Prime Minister Mark Carney recently invited Kevin Roberts, president of the Heritage Foundation, a leading architect of Project 2025, to address his cabinet in a closed-door planning forum.
While Roberts cancelled the public visit after public outcry, the optics and intent deserve taking a closer look. Carney’s team says the goal was to better “understand Trump’s playbook.”
What is Project 2025 and why does it matter?
Project 2025 is a public, 900-page plan outlining radical policy shifts, including dismantling reproductive rights, stripping access to medications, limiting civil rights, and feeding authoritarianism and Christian nationalism in the U.S.
Many elements of Project 2025 have been fast-tracked under the Trump government.
Why we should care:
Project 2025 is designed to erode core freedoms, including access to reproductive, queer, and trans rights, and to put ideology over evidence and equity.
Inviting a figure like Roberts without clear justification and erasing the context of Project 2025’s aims demands transparency and public accountability.
Trade may be the excuse, but the parallels are bigger than that.
Carney’s office says the Roberts invitation was about understanding Trump’s trade strategy.
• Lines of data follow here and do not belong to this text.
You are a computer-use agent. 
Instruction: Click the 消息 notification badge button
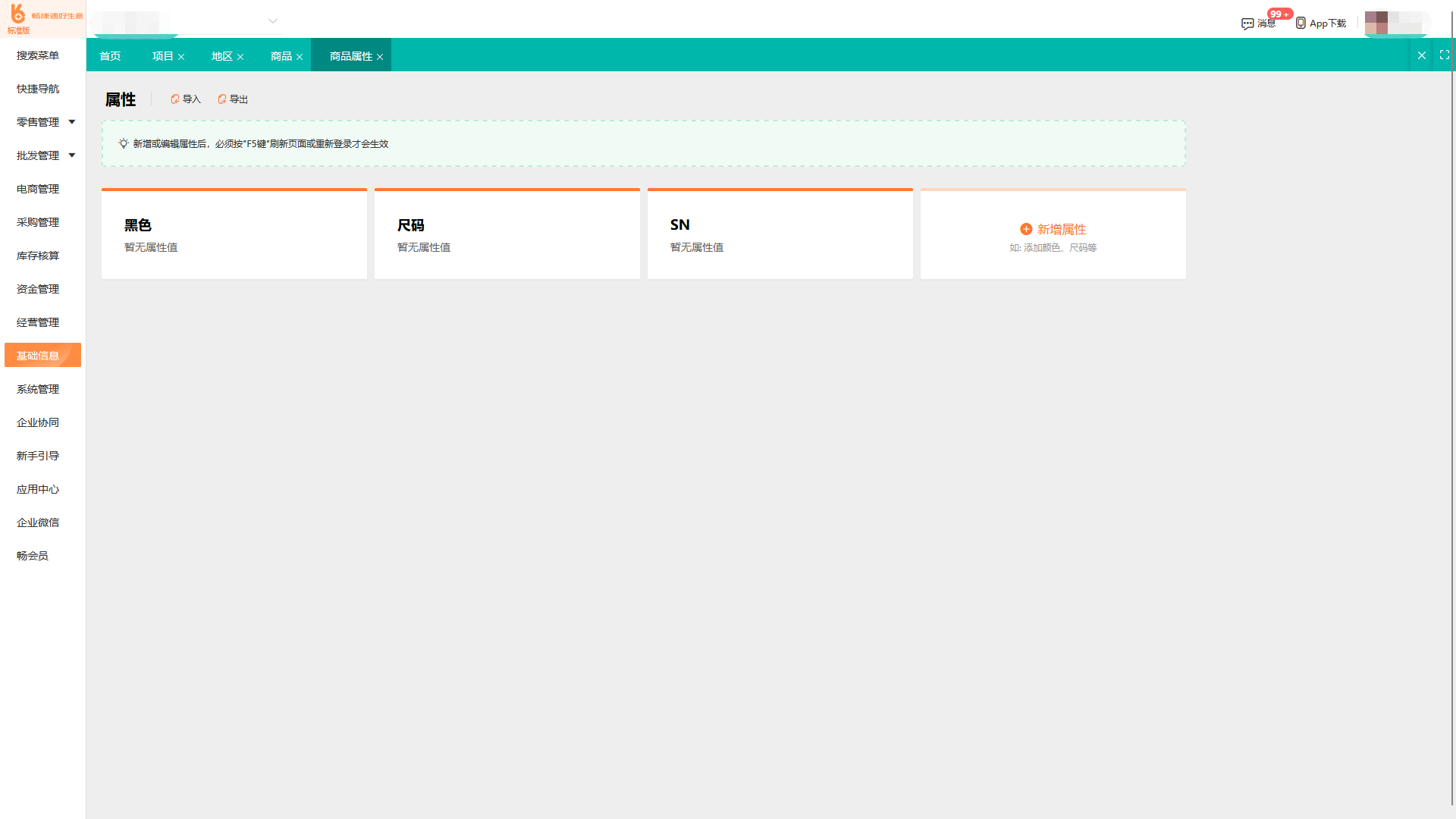click(1259, 22)

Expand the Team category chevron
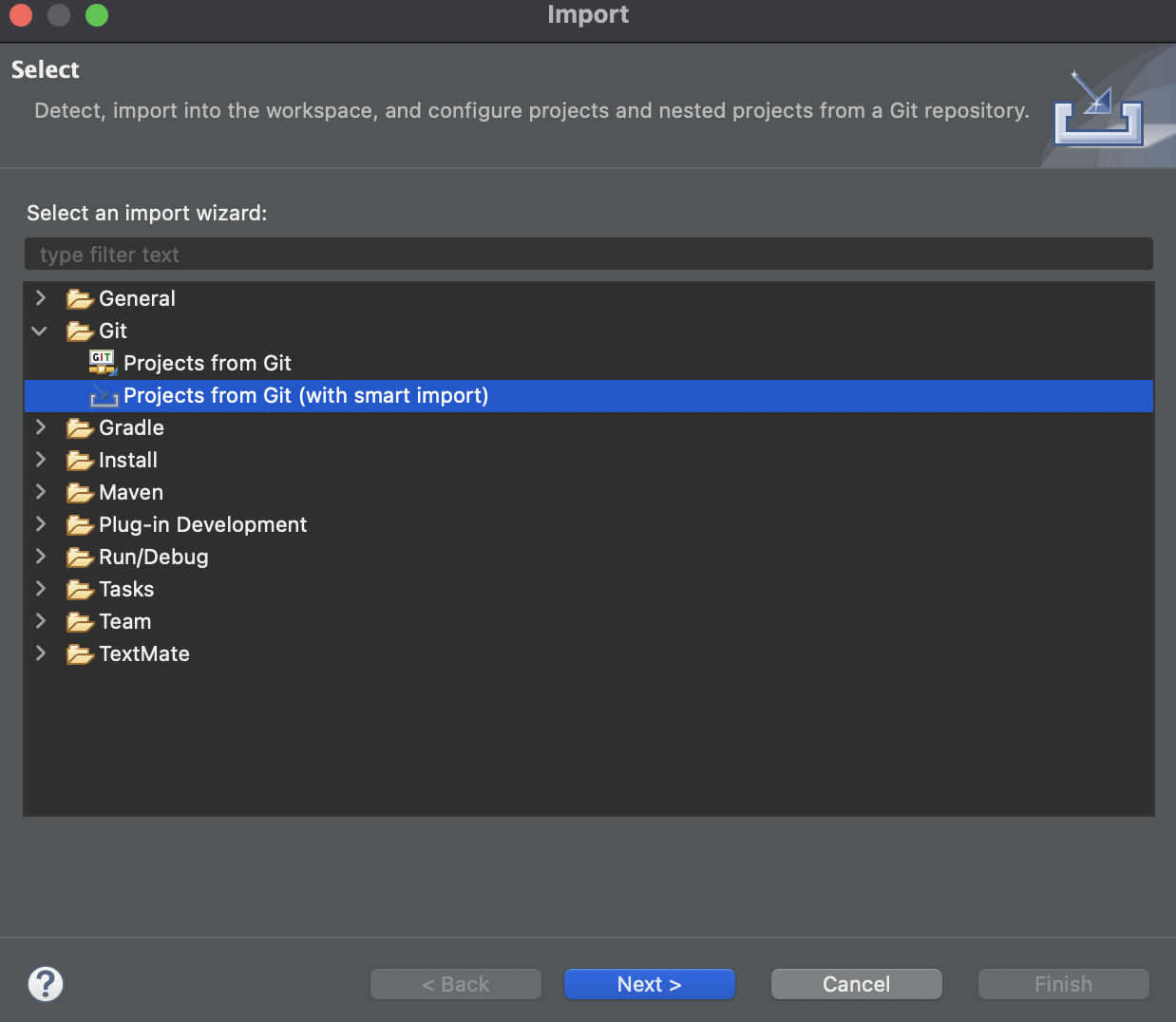40,621

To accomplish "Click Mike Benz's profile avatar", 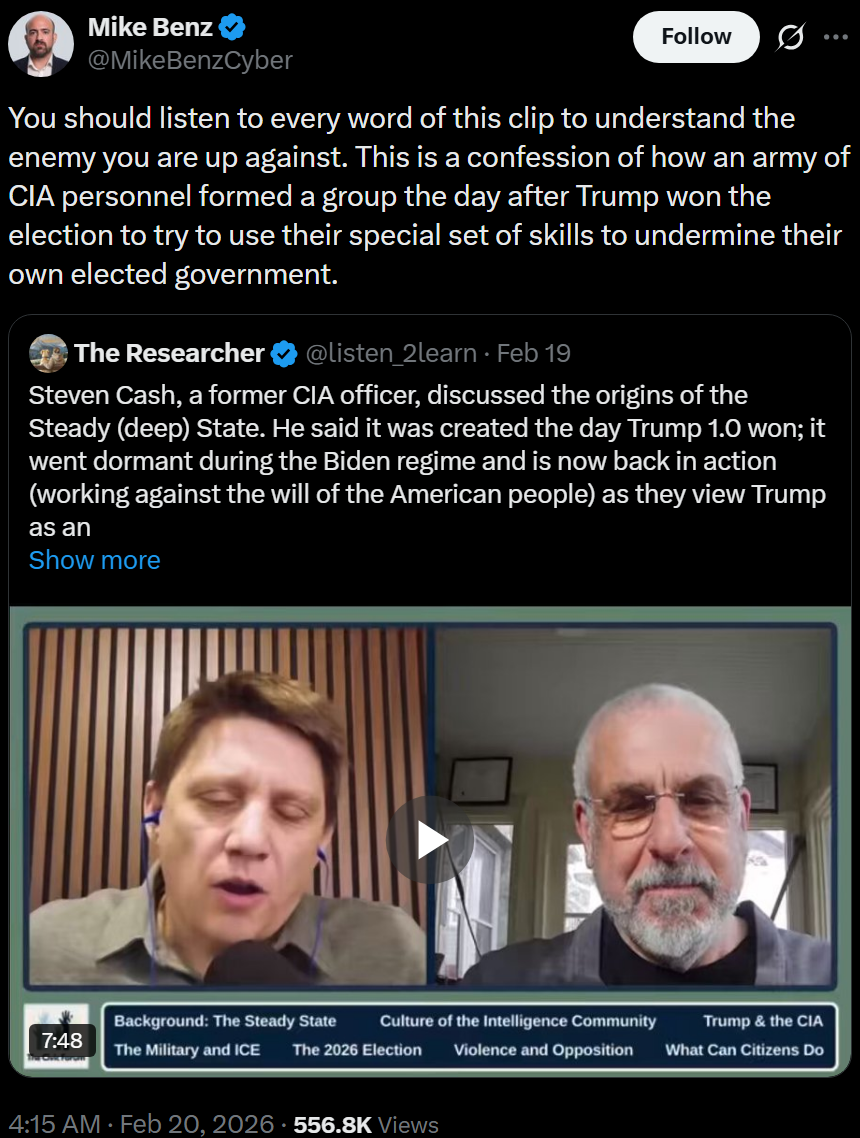I will tap(40, 45).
But Project 2025 is not just a trade playbook.
Project 2025's pillars (gutting the civil service, tightening borders, eroding civil liberties) are already visible in Carney’s own agenda and his focus on trade.
Without scrutiny, “learning from Trump’s playbook” risks legitimizing a path that concentrates power, weakens public institutions, and fuels inequality.
When a single focus risks repeating harmful patterns:
Carney’s government is signaling an “austerity and investment” approach: major cuts to the public service alongside big bets on industry and infrastructure.
Bill C-2, framed as a border measure, would also expand surveillance powers in ways civil liberties groups warn could have wide-reaching effects.
On their own, these choices may not be Project 2025, but there are overlapping trends: shrinking public services, expanding surveillance, and prioritizing industry ahead of people.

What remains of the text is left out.